Although traffic levels were no higher than usual and were remaining steady, we could not see any sign of CPU/Memory usage dropping. Further investigation showed that we were exhausting the write ticket limit on the primary node. This was causing new write queries to be queued which depleted CPU/Memory and meant we were using resources on non query related workloads reducing the query throughput we were able to handle.

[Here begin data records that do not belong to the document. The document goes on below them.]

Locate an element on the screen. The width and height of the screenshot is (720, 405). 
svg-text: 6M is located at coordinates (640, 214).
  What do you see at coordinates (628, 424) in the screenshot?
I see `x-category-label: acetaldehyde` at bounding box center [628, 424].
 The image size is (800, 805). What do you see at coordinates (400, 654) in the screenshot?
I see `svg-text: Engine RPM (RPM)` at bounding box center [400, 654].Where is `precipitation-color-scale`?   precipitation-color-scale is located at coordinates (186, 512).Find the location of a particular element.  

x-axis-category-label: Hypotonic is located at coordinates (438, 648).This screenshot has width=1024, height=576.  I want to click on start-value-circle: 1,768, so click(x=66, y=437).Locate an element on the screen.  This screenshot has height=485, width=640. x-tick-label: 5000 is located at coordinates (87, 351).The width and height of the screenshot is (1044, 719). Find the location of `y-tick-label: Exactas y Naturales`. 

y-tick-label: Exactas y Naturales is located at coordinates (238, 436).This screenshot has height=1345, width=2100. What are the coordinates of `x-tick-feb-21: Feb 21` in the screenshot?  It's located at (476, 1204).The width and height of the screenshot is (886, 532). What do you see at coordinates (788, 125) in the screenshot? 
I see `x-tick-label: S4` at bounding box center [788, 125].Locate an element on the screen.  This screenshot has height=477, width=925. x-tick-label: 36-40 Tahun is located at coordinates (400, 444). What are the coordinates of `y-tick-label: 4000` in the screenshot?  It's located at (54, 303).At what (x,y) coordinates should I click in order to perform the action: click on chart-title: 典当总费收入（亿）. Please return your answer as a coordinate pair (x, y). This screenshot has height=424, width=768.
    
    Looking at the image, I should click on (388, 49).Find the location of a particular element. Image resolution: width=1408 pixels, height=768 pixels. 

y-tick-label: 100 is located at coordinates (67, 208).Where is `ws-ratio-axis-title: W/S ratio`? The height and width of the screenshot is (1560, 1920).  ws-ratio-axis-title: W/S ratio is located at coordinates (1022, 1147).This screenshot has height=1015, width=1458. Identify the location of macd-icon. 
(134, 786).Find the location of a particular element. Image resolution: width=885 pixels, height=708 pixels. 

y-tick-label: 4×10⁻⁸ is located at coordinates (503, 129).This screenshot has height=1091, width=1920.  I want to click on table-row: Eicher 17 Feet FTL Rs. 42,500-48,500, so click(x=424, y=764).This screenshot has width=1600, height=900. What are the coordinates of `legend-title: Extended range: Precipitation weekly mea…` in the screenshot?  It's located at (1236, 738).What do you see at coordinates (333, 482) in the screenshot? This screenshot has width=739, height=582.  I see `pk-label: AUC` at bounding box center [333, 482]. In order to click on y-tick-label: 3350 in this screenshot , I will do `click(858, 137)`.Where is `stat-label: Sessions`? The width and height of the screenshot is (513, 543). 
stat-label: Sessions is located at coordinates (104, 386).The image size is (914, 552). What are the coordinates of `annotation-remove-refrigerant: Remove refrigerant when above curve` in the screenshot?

Although this was not a major outage, it was having an effect on some API calls. To rectify the issue, we worked to reduce the CPU on the primary node so that we were in a position where we could increase the available resources on all nodes. Once the CPU usage was manageable, we replaced all nodes in the cluster, each node now has twice as much CPU and RAM available. We're planning on leaving the larger servers in place for the foreseeable future which will mean this issue is unlikely to be repeated whilst we work on identifying and correcting the problem queries. We're also planning on adding additional monitoring to ensure we catch any problems like issue before it has an impact on responses to end users.
Retrospectively, we identified that the initial spike was caused by a large influx of write queries combined with some resource intensive read queries. The primary node quickly got itself into a position where it was unable to recover completely. The issue with webhooks being delayed was deemed to have been caused by the initial influx of write queries, rather than the database issue as we originally thought. The backlog of webhooks was so large that the system processing them took much longer than usual to get through. We've since increased the throughput of this system so that it is much less sensitive to any increases in incoming events.